**Text segment**
◆ ◆ ◆ ◆ ◆
Pushback: Does Greenfield really want to adopt ‘urban’ zoning rules?
Published: 12-03-2024 7:51 PM |
Before I moved to Franklin County, I lived in a two-floor apartment in Cambridge with six other people. Today, Cambridge has 60,000 housing units. According to Jason Furman, a Harvard economics professor, officials in Cambridge are working on a housing plan to “allow multifamily residential housing to be built anywhere. Housing could be built up to at least six stories, minimum lot size requirements would be eliminated, and setback requirements would be reduced or eliminated.” The Cambridge Housing Plan promises “development that complements the existing urban fabric and developing neighborhoods.”
Cambridge has seven times more people to house than tiny Greenfield. We don’t have “urban fabric” here. That’s one of the reasons I came to Franklin County 50 years ago.
The Greenfield Planning Board on Dec. 5 is considering zoning changes that are distinctly “urban.” The board will take action on a proposal that allows “multifamily dwellings” (aka apartment buildings) to be developed for the first time “by right” outside of our Central Commercial district, in the Semi-Residential district, where multifamily buildings now require a special permit.
◆ ◆ ◆ ◆ ◆
**Task 1**
In the op-ed on Greenfield zoning, what reason does the writer give for having come to Franklin County 50 years ago?
**Task 2**
Recast the op-ed's paragraph beginning "The Greenfield Planning Board on Dec. 5" as a short bulleted list that keeps its main facts.
**Task 3**
Extend the op-ed on Greenfield zoning with the next part of the argument, picking up after its final sentence.
◆ ◆ ◆ ◆ ◆
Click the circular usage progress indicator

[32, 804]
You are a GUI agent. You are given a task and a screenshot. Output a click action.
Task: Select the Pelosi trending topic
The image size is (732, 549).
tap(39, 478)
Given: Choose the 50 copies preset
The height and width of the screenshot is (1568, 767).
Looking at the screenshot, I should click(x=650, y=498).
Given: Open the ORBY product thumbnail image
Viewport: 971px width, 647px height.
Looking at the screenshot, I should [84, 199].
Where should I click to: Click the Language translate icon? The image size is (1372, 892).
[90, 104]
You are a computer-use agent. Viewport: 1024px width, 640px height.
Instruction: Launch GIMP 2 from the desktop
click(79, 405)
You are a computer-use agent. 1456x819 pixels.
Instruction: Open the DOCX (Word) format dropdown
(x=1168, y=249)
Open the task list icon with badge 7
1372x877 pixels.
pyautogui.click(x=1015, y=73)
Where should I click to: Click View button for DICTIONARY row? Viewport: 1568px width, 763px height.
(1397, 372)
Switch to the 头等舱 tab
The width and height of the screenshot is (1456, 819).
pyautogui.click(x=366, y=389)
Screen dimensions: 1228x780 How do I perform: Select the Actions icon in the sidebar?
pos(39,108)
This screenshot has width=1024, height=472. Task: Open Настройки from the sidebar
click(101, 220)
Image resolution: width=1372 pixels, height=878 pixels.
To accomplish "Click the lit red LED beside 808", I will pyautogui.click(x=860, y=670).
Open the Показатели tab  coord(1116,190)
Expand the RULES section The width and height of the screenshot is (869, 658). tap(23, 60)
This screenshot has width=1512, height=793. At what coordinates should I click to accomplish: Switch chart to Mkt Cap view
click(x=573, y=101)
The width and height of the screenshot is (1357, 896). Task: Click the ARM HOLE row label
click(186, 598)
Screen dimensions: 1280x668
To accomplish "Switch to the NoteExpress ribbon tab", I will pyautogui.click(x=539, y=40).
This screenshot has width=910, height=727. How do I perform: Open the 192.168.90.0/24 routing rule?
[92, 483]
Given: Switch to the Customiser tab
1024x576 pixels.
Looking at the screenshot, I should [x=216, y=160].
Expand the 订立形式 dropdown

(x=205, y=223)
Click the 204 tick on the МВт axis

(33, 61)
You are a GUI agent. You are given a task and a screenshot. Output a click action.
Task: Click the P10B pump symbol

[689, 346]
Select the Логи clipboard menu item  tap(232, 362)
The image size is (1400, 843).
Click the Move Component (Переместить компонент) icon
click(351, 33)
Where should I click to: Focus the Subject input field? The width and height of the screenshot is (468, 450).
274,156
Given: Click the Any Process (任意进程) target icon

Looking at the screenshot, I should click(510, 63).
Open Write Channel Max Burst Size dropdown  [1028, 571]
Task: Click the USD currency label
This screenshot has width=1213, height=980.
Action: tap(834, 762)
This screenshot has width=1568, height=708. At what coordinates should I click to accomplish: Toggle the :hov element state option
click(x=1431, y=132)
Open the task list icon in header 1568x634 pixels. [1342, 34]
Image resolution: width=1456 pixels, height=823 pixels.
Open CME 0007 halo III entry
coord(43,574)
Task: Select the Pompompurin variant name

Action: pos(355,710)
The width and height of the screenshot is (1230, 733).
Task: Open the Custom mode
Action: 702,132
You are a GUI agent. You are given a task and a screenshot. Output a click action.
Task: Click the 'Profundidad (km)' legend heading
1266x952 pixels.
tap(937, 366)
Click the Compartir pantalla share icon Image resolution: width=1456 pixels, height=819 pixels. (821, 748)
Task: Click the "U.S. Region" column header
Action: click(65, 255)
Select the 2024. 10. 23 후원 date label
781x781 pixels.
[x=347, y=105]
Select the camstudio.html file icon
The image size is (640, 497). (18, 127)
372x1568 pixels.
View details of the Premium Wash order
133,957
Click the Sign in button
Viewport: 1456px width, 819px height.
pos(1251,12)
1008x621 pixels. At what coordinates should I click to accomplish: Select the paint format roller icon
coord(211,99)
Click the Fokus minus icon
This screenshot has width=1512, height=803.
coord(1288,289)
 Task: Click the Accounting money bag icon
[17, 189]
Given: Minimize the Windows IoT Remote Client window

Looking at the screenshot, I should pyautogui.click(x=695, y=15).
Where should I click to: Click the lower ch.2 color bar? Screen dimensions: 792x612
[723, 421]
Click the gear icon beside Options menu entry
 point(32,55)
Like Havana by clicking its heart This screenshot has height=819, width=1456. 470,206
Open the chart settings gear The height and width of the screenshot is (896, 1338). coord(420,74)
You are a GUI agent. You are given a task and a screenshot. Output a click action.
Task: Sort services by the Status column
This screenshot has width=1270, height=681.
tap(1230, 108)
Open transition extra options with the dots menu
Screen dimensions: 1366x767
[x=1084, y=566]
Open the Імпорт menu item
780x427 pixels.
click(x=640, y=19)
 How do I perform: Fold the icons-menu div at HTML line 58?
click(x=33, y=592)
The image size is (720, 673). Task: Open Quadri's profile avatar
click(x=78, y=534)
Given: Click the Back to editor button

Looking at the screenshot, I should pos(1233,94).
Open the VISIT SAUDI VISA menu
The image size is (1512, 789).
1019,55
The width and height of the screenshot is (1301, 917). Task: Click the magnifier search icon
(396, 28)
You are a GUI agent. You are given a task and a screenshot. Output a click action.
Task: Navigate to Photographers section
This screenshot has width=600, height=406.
◆ ◆ ◆ ◆ ◆
**Output 1**
The writer came partly because the area has no "urban fabric." Cambridge has seven times more people to house than Greenfield, and the absence of that urban character was one of the reasons for moving to Franklin County.

**Output 2**
- On Dec. 5, the Greenfield Planning Board is considering zoning changes the writer calls distinctly "urban."
- The proposal would let multifamily dwellings (apartment buildings) be built "by right" outside the Central Commercial district for the first time.
- This would apply in the Semi-Residential district, where multifamily buildings now require a special permit.

**Output 3**
The board also is likely to raise the number of apartments allowed in one building from 24 to at least 50 — and has discussed removing the cap on apartments completely. All a developer has to do in a no-special-permit scenario is comply with a site plan review — which I refer to as a “lite plan review,”a de minimus process so trifling that not even the neighbors are notified when it’s happening.
The Planning Board is expected to add a requirement that abutters be notified of site plan reviews, but I have asked the board to consider ideas that would give citizens more than just an “observer” role in the permitting process:
■Require a traffic impact analysis that looks at issues like “level of service” at intersections.
■Require the board to take public hearing testimony at all site plan reviews.
■Allow the board chairperson to solicit questions from the public during a review, and ask the developer to respond in writing to such questions through the chair.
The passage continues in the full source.